Pork feast promotes campaign to lift EU ban on feeding catering waste to pigs

Group of high-profile restaurants has served up a free public feast as part of a campaign to encourage the EU to lift its ban on feeding catering waste to pigs

From left, Tristram Stuart, Thomasina Miers, Hugh Fearnley-Whittingstall and Sara Cox in Trafalgar Square, London, yesterday to promote The Pig Idea campaign, which is calling for legally-allowed food that is unfit for humans to be used as pig feed
From left, Tristram Stuart, Thomasina Miers, Hugh Fearnley-Whittingstall and Sara Cox in Trafalgar Square, London, yesterday to promote The Pig Idea campaign, which is calling for legally-allowed food that is unfit for humans to be used as pig feed

A group of high-profile restaurants has served up a free public feast as part of a campaign to encourage the EU to lift its ban on feeding catering waste to pigs.

The pork feast in London’s Trafalgar Square yesterday lunchtime saw an estimated 5,000 meals handed out to raise awareness of The Pig Idea campaign, which is calling for legally-allowed food that is unfit for humans to be used as pig feed. Campaigners say the move would conserve food supplies, cut waste and farming costs and protect the environment.

They want a change to European law to allow food leftovers to be fed to pigs, backed by the introduction of a robust legal framework for its safe processing and use to avoid spreading animal diseases. One of the campaign’s leaders, food waste expert Tristram Stuart, said: “Everyone who has come here has sent a message to industry and policy-makers that there is a huge appetite for making our food system more sustainable.”

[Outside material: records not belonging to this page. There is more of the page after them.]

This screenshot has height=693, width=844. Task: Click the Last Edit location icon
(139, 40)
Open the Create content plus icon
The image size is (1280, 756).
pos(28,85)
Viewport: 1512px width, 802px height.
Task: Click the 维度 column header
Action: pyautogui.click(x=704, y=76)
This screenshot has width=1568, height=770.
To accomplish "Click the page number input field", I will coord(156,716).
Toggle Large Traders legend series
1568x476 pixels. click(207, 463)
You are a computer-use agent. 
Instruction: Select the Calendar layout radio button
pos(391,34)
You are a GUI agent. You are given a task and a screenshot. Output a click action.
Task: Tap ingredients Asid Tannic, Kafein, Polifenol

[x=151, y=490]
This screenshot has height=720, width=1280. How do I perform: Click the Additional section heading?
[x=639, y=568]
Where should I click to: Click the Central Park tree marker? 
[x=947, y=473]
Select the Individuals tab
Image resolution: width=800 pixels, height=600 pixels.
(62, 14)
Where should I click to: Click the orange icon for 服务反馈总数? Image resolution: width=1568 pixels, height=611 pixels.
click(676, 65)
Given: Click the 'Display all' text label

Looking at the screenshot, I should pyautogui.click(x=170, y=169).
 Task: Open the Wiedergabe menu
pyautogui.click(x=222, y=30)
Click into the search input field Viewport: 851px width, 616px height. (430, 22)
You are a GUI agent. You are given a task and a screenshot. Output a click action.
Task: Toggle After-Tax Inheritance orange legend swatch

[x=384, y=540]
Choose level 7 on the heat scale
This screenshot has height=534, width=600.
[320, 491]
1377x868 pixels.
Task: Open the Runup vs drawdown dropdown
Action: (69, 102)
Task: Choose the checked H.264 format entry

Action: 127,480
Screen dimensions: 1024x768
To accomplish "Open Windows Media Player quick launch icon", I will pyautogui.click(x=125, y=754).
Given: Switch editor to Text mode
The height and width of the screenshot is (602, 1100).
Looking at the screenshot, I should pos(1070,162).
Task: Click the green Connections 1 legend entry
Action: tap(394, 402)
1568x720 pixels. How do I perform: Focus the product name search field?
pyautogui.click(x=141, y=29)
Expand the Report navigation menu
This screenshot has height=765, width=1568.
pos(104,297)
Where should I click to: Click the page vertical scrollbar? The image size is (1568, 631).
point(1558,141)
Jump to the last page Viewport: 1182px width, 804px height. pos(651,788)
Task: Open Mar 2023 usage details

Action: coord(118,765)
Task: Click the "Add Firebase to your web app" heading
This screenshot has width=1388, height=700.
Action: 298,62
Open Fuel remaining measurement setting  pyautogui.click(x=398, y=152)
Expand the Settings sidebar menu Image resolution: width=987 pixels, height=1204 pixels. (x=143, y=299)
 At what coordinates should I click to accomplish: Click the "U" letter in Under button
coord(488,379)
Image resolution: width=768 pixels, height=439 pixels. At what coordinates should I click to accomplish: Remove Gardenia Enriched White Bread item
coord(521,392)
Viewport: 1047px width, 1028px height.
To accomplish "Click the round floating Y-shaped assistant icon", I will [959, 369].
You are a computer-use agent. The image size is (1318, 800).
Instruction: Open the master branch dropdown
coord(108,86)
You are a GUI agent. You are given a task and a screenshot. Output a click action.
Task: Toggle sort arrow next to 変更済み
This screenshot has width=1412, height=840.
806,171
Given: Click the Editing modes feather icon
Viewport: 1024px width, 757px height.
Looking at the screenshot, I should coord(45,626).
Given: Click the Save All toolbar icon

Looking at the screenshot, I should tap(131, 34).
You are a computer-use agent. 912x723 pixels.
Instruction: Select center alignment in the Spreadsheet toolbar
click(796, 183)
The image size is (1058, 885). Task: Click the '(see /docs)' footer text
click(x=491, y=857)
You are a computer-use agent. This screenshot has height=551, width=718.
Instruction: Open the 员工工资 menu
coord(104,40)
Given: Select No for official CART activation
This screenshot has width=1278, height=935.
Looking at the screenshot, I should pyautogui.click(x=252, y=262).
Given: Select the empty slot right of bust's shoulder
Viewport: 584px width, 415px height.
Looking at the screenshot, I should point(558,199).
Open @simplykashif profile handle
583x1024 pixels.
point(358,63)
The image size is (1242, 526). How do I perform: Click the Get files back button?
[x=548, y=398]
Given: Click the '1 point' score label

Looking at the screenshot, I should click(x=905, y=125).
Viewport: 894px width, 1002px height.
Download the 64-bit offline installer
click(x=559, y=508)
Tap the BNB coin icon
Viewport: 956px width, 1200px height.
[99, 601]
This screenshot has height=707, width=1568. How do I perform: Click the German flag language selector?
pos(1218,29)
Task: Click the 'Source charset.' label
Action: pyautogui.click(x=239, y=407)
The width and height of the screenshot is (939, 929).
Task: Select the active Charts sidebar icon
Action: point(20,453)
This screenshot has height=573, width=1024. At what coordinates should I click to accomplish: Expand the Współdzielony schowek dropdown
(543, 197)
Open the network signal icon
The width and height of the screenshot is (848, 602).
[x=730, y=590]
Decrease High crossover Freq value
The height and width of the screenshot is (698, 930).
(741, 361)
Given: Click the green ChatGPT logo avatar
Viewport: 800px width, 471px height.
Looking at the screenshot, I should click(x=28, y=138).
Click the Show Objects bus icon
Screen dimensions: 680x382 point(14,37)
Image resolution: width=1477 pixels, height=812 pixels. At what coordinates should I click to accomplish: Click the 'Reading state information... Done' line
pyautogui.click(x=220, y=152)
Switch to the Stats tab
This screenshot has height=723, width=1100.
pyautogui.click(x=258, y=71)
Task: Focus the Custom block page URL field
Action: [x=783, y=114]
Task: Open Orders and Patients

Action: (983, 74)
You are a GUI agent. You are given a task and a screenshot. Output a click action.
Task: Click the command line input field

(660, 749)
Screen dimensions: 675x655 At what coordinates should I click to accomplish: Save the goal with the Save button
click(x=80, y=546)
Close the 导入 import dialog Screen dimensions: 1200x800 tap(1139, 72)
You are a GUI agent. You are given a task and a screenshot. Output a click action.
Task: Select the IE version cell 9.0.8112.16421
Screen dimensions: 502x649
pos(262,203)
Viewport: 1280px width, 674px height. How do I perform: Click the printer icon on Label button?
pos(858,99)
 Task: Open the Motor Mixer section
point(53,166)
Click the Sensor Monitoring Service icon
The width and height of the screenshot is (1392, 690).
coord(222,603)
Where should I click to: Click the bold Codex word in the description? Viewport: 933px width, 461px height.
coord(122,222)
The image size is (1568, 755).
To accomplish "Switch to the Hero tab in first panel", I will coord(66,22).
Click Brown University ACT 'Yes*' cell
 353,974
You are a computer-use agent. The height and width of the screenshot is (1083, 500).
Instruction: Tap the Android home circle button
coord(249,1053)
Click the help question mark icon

Members of the British Pig Executive (Bpex), which has voiced its opposition to reintroducing swill feeding, visited the event and said they welcomed initiatives to reduce food waste.

But Bpex said it had concerns with swill feeding and The Pig Idea’s campaign to reintroduce it. It said the process of swill feeding was “a lot more complex than what is currently being portrayed” and required a set of strict controls, with standards that were difficult to maintain.